Download or read book Sport and the British written by Richard Holt. This book was released on 1990. Available in PDF, EPUB and Kindle. Book excerpt: This lively and deeply researched history - the first of its kind - goes beyond the great names and moments to explain how British sport has changed since 1800, and what it has meant to ordinary people. It shows how the way we play reflects not just our lives as citizens of a predominantlyurban and industrial world, but what is especially distinctive about British sport. Innovators in abandoning traditional, often brutal sports, and in establishing a code of `fair play', the British were also pioneers in popular sports and in the promotion of organized spectator events.Modern media coverage of sport, gambling, violence and attitudes towards it, nationalism, and the role of sport in sustaining male identity are also explored, and the book is rich in illuminating and entertaining anecdotes, which it combines with a serious historical understanding of a fascinatingsubject.

Goal!

Author :
Release : 2015-06-26
Genre : History
Kind : eBook
Book Rating : 275/5 ( reviews)

Download or read book Goal! written by Christian Koller. This book was released on 2015-06-26. Available in PDF, EPUB and Kindle. Book excerpt: Goal! covers the history of the beautiful game from its origins in English public schools in the early 19th century to its current role as a crucial element of a globalized entertainment industry. The authors explain how football transformed from a sport at elite boarding schools in England to become a pastime popular with the working classes, enabling factories such as the Thames Iron Works and the Woolwich Arsenal to give birth to the teams that would become the Premier League mainstays known as West Ham United and Arsenal. They also explore how the age of amateur soccer ended and, with the advent of professionalism, how football became a sport dominated by big clubs with big money and with an international audience.

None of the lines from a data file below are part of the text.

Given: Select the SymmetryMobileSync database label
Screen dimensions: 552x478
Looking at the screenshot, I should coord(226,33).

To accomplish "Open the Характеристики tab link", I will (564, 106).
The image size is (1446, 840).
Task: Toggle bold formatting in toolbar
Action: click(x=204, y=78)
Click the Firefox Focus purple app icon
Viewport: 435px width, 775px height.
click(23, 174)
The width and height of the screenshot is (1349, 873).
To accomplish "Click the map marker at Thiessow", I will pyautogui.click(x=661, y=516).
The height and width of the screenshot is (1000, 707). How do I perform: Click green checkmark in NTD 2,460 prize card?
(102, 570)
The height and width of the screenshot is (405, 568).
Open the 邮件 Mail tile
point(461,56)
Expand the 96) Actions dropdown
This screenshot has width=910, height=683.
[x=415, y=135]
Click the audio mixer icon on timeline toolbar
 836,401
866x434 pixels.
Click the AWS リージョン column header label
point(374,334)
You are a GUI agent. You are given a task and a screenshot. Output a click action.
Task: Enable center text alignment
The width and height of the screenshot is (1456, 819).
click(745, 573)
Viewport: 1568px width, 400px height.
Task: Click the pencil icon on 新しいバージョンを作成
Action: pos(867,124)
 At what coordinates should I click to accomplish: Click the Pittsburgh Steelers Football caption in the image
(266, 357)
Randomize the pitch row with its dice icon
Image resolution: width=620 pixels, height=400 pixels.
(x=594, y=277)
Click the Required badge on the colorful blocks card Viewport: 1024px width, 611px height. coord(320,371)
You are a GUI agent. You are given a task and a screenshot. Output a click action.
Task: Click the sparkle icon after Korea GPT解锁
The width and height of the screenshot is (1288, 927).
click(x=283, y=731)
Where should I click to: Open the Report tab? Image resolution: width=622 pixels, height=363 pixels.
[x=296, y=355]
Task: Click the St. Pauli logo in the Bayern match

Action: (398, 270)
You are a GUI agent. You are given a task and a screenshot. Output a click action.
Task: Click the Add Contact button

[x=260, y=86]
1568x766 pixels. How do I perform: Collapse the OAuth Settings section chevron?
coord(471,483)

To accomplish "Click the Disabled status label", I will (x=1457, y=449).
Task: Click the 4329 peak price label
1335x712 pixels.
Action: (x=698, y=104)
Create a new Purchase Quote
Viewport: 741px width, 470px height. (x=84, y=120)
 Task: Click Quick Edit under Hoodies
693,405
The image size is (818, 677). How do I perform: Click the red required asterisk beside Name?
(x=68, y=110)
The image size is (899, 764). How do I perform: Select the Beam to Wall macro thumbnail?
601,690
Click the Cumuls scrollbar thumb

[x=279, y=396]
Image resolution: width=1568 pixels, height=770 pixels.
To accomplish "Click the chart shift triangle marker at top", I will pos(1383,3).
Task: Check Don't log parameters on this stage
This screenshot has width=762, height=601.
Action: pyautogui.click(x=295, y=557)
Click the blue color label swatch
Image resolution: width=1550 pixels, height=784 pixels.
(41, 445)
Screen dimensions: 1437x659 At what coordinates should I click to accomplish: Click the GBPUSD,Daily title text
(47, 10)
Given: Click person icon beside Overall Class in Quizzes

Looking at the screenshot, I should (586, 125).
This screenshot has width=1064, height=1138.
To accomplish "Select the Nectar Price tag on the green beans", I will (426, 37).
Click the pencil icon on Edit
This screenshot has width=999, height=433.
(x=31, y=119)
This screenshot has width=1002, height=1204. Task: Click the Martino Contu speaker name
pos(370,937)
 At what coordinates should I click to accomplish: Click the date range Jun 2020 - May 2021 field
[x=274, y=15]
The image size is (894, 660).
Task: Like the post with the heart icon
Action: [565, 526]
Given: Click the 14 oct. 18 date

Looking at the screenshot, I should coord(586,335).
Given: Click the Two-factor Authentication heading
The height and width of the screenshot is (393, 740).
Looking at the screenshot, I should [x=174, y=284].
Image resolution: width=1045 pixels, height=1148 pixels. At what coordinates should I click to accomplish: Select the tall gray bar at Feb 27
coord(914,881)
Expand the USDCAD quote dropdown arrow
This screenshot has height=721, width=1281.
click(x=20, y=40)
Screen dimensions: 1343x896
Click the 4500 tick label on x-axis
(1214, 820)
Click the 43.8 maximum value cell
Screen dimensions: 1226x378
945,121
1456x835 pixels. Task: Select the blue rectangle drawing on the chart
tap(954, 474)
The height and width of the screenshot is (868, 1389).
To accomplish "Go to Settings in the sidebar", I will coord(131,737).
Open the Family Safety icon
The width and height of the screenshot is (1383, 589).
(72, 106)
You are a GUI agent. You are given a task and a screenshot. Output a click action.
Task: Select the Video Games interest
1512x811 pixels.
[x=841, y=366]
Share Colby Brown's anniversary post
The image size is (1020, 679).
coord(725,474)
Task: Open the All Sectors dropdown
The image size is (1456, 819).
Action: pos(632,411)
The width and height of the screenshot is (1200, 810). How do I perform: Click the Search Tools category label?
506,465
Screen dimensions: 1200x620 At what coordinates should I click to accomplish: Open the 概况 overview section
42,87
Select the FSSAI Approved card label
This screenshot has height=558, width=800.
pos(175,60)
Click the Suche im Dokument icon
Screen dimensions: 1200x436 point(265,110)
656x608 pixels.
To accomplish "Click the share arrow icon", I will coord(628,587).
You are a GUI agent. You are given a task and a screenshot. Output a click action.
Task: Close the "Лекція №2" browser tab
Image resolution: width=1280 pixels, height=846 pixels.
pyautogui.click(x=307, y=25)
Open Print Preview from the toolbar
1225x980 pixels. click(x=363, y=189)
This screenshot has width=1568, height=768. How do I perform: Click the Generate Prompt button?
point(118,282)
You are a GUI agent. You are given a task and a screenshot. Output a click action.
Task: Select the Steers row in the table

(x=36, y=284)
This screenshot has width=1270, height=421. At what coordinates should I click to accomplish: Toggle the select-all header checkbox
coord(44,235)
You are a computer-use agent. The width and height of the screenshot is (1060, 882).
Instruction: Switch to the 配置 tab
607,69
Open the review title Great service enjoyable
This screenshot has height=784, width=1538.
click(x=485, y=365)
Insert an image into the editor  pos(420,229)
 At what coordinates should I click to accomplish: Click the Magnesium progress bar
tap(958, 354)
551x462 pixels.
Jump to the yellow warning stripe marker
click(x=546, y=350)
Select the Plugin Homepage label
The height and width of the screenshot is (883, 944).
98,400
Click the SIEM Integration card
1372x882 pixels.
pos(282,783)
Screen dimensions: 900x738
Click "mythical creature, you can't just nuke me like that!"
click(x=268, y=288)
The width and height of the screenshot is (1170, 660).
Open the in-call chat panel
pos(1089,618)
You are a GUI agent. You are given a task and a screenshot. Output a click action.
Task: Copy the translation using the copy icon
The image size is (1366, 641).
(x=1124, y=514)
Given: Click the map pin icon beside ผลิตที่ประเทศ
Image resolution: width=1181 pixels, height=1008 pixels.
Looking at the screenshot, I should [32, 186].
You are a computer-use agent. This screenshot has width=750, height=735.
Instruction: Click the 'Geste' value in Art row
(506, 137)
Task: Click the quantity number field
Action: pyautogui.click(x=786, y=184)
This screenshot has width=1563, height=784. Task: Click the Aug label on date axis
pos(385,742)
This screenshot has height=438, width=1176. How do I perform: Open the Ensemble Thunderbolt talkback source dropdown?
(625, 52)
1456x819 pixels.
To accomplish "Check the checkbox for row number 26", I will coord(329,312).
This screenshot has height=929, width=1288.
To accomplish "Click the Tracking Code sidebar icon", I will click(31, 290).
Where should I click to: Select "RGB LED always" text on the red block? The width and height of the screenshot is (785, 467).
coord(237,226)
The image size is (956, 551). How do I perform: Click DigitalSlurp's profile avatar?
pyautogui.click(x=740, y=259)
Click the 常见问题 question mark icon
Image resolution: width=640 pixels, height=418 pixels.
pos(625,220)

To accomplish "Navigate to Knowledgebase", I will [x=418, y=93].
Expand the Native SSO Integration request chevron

The Oxford Handbook of Sports History

Author :
Release : 2017
Genre : History
Kind : eBook
Book Rating : 918/5 ( reviews)

Download or read book The Oxford Handbook of Sports History written by Robert Edelman. This book was released on 2017. Available in PDF, EPUB and Kindle. Book excerpt: Practiced and watched by billions, sport is a global phenomenon. Sport history is a burgeoning sub-field that explores sport in all forms to help answer fundamental questions that scholars examine. This volume provides a reference for sport scholars and an accessible introduction to those who are new to the sub-field.

The Printing Revolution in Early Modern Europe

Author :
Release : 2005-09-12
Genre : Business & Economics
Kind : eBook
Book Rating : 434/5 ( reviews)

Download or read book The Printing Revolution in Early Modern Europe written by Elizabeth L. Eisenstein. This book was released on 2005-09-12. Available in PDF, EPUB and Kindle. Book excerpt: New illustrated and abridged edition surveys the communications revolution of the fifteenth century.

The Transformation of Europe 1300-1600

Author :
Release : 1999
Genre : History
Kind : eBook
Book Rating : 076/5 ( reviews)

Download or read book The Transformation of Europe 1300-1600 written by David Nicholas. This book was released on 1999. Available in PDF, EPUB and Kindle. Book excerpt: This comprehensive survey of European history between 1300 and 1600 gentry subverts a conventional vision of Europe that divides the world between the late-medieval and early modern periods, emphasizing the distortion involved in that construction. Important changes toward "modernity" are evident, the book argues, as early as the fourteenth century; only in religious history does there appear to be some justification for retaining the traditional notion that "modern age" began with Martin Luther, though even in that arena the institutional break of the Protestants with Rome cannot conceal fundamental continuity of expression and attitude.